Contribution by Fur, Fish & Game Magazine, July 2011
If you want to catch the big one you must have a lot of patience and nobody knows this better than Paul Harrison of Rumford ME. Paul has been fishing the polluted waters of the Penobscot River in Maine for 65 years without catching much, but last week his persistence finally paid off. Last weekend, Paul reeled in a state record-breaker, a 42 pound small-wheel shopping carriage.
Paul said he was fishing one of his favorite spots last Sunday morning when the monster struck.
“I was behind the Franks Auto Body on Riverside. There’s a nice big pile of old railroad ties that goes way out into the river and makes for a nice place to sit. Been fishin’ them ties for 20 years and gut nothing but kibbiefish and sunnies. Only people that eat those trash fish is the God-damned Vietnamese,” said the open-minded fisherman. “As soon as it hit, I knew it was big. I set the hook and it took right off with the line and swam towards the pile of oil drums, trying to cut the line. Them carriages are smart.”
Paul spent the next 2 hours battling the beast but eventually his catch tired and he was able to get the prize to the shore.
“I dragged in onto the shore and I couldn’t believe my eyes. It was a small wheel carriage from the old Piggley Wiggley store up on Chestnut street. That store closed in ’92, so I’m guessing that the carriage is at least 25 years old.

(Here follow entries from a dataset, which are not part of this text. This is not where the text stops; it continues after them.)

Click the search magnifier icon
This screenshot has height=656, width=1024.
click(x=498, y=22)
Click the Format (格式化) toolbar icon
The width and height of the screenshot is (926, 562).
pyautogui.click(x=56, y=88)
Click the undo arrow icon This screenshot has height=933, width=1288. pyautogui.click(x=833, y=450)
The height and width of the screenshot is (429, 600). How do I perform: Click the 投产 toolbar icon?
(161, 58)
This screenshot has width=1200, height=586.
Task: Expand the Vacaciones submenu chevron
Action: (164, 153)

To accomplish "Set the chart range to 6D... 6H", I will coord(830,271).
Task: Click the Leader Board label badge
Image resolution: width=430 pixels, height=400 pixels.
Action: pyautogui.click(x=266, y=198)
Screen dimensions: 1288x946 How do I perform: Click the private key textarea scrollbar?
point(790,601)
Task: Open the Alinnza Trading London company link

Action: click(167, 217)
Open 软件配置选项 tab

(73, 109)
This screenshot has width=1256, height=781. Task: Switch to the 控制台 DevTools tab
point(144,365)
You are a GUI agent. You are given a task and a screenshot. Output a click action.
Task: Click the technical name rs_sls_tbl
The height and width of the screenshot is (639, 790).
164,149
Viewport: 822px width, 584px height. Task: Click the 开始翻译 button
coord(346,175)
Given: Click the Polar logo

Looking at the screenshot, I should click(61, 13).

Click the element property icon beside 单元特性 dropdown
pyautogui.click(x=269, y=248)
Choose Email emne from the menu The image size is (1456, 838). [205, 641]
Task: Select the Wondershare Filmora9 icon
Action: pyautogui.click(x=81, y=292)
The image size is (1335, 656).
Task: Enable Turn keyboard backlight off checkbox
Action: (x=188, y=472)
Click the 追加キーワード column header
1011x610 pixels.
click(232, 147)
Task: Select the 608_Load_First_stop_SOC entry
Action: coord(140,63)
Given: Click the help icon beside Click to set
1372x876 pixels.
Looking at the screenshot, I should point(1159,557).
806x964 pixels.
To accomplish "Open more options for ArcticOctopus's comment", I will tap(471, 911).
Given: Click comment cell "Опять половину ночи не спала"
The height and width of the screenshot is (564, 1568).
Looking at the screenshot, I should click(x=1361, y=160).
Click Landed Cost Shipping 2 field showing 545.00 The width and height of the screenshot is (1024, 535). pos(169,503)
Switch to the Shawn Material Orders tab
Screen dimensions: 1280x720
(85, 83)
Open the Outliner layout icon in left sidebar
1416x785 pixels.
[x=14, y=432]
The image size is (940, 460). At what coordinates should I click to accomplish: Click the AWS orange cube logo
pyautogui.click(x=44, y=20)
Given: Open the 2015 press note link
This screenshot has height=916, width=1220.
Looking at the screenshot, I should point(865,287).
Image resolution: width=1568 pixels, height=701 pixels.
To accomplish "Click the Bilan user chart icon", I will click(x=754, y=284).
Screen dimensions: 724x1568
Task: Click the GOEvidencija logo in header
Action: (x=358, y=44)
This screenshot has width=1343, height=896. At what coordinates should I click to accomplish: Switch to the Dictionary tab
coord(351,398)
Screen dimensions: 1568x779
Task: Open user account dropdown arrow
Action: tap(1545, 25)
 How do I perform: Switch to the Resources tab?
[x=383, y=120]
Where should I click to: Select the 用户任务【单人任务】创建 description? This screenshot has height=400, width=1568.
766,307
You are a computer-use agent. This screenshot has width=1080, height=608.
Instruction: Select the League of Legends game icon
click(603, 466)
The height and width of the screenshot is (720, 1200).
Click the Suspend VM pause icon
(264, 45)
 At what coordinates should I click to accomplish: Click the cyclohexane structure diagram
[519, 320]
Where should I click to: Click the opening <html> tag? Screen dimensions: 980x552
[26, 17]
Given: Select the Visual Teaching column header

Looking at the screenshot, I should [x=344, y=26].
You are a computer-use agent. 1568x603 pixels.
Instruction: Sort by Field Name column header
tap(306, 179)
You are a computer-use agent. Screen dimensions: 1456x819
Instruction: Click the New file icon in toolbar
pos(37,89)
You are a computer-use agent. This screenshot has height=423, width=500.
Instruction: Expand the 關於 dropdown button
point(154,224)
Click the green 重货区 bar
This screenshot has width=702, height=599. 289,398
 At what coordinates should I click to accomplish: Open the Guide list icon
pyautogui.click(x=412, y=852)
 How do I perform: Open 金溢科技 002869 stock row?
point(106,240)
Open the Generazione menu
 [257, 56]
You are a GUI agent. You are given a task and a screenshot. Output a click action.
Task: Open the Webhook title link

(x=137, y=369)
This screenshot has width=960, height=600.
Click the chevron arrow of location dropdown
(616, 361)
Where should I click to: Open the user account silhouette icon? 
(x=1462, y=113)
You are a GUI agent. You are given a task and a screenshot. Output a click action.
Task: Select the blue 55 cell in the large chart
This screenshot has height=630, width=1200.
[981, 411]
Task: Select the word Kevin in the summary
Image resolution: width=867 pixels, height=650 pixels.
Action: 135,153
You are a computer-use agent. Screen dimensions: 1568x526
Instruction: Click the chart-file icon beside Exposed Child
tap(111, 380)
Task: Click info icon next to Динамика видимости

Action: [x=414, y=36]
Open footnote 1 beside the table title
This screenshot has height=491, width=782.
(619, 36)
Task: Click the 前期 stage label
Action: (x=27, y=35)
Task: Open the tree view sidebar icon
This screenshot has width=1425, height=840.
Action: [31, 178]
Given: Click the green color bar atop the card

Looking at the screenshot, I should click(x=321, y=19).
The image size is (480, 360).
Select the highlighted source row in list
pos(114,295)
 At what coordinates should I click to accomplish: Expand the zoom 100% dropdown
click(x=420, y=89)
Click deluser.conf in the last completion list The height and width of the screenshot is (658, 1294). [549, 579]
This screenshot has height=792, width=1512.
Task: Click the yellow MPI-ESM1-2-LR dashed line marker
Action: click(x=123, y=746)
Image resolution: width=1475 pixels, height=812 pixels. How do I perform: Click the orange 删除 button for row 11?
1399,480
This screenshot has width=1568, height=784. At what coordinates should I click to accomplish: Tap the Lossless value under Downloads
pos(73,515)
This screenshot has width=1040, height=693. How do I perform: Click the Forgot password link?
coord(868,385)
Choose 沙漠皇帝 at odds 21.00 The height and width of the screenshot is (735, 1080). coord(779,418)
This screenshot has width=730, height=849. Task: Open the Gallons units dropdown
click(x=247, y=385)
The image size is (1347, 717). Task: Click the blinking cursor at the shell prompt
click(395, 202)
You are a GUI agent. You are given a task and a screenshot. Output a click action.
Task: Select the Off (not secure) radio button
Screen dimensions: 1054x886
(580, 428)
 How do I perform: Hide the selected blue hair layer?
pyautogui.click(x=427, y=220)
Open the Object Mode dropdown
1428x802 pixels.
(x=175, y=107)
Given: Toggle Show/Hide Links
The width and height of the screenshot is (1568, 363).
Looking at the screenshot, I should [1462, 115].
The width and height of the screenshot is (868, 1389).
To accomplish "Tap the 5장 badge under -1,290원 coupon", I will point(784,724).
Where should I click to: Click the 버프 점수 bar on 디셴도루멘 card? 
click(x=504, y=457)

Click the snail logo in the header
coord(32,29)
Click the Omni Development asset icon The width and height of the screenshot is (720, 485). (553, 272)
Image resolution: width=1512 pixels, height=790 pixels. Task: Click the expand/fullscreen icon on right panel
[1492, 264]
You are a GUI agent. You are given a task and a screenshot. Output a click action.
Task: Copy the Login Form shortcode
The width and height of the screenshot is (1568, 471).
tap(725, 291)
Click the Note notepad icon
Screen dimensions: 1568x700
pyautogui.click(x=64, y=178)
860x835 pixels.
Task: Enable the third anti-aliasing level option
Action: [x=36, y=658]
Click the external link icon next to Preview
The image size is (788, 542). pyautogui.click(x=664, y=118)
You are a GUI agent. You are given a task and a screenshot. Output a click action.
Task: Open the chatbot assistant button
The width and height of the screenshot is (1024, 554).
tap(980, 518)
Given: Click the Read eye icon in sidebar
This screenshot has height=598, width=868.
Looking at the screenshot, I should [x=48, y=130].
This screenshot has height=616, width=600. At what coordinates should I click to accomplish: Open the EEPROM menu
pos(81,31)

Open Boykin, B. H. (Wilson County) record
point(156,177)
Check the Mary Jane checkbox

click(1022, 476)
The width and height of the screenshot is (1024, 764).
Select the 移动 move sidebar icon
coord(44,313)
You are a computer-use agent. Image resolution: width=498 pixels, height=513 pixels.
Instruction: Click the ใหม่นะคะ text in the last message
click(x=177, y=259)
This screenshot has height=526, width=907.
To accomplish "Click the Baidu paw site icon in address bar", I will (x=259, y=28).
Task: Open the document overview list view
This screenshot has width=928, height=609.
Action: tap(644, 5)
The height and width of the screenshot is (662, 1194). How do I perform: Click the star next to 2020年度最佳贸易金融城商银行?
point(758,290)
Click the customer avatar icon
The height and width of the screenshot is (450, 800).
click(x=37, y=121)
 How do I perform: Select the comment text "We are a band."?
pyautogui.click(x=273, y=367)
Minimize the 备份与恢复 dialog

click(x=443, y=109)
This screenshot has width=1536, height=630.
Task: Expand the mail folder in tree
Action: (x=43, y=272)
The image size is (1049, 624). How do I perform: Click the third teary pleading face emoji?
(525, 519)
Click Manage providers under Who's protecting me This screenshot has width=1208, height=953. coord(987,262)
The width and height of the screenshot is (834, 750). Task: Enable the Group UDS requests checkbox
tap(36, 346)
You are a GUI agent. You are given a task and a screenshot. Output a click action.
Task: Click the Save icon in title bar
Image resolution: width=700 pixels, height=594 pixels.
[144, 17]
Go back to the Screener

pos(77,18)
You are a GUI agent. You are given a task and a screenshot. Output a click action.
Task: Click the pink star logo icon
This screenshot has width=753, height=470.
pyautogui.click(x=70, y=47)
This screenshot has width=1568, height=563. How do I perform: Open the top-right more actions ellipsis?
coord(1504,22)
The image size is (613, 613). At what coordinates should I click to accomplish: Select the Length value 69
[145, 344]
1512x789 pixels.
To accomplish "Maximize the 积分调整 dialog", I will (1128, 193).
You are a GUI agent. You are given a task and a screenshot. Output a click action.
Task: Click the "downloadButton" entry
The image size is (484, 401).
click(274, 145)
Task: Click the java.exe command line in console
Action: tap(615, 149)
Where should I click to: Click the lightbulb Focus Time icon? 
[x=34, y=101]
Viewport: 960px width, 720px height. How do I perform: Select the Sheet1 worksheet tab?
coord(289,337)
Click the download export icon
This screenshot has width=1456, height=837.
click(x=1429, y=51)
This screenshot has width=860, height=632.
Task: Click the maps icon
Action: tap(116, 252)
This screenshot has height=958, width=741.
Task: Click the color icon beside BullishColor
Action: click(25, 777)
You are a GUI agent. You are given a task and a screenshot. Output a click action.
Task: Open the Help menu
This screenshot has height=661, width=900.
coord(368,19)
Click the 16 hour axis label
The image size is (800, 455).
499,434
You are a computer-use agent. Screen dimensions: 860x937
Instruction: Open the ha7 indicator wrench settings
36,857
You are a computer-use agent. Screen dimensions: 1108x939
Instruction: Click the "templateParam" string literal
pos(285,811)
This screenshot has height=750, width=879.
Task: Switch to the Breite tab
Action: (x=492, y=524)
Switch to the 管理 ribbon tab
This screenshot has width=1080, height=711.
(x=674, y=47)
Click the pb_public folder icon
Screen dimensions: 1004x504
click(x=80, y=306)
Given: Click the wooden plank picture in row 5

The record catch weighed 45 lbs 12 oz and measured 42 inches, a record for the Penobscot River. State Wildlife Officials said that there has been an increase in the number of small-wheel carriages caught in the polluted waters of Maine.
“There’s a lot more people fishing for carriages and other scrap metal now. The bad economy and the increase in scrap metal prices are making it attractive to folks looking to make extra money,” said Maine Wildlife officer Bradly King. “Some folks are making upwards of $2,000 a week pulling debris out of the rivers.”